Uploaded image for project: 'Blazegraph (by SYSTAP)'
  1. Blazegraph (by SYSTAP)
  2. BLZG-1081

very rare NotMaterializedException: XSDBoolean(true)

    Details

      Description

      When running a soak test with characteristics to follow, I get a very hard to understand error, very rarely, and in conditions I have failed to replicate other than in my own test harness (that is testing my own code, not bigdata).

      My code interacts with bigdata only through the http interface to the NSS. Enabling logging on bigdata makes the problem vanish, but I can reproduce the problem with logging in my code. In particular enabling the ASTEvalHelper log makes the problem disappear.

      Attached are 6 logs:
      - a log of the NSS being basically the stdout
      - showing two stack traces, one at approx 14:00:29, which is the one for which I had the other logging enabled
      - five logs from my code, one for each of five different namespaces being used in the period 21:00:28 to 21:00:29 (note the 7hour time zone difference)

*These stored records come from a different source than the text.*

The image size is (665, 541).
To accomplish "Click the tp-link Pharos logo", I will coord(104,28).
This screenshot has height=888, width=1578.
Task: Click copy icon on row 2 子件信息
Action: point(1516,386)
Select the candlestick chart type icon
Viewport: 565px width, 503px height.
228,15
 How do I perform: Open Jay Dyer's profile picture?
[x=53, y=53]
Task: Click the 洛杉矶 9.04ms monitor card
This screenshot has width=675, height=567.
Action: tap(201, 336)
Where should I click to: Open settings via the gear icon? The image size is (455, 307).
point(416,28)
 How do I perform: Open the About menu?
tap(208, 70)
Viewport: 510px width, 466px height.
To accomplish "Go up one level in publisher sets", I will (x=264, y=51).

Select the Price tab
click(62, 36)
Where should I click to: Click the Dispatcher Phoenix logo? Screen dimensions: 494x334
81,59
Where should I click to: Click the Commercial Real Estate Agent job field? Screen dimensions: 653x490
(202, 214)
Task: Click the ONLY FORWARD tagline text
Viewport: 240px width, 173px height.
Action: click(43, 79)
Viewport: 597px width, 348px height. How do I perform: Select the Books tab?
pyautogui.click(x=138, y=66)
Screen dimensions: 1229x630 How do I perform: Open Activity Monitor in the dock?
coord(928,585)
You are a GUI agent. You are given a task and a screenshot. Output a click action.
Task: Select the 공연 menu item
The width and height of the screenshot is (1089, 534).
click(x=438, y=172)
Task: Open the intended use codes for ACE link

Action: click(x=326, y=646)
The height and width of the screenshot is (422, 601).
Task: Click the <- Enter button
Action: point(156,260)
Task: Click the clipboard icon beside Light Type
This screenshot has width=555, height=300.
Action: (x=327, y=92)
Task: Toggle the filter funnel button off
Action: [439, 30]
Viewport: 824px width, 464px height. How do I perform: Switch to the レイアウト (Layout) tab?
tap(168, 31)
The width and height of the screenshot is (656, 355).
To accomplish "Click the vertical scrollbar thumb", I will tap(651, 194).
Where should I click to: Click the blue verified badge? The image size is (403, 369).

      The update that failed is in sparqlu2iDMc.log.part

      I note that the error concerns a boolean(true) but there are no such values in any of the logs. There were some boolean(true)s being used in earlier completed queries and updates; and I would expect some boolean(true) values to be in the triple store.

      The version of bigdata I was running is 1.3.2 + five additional commits and patches as agreed with Systap, in particular a patch fixing 1026.

      The test itself has the following characteristics.
      Every forty minutes there is a new round of tests.
      There are five concurrent parts to the test, each of which is identical.
      Each part creates a namespaces, does some operations, maybe taking 15 minutes over a 35 minute period, and then deletes the namespace.
      The namespace names are reused, not on every round, but ... I have 15 namespace names, and at any time 5 are in use. Each part logs all the queries and updates it is sending in several separate log files.

      Typically each query involves resources that start with a URI http://localsyapsehost:NNNNN/ where the number NNNNN is assigned by jenkins differently to each of the five parts, hence it is easy to tell the queries from each namespace apart.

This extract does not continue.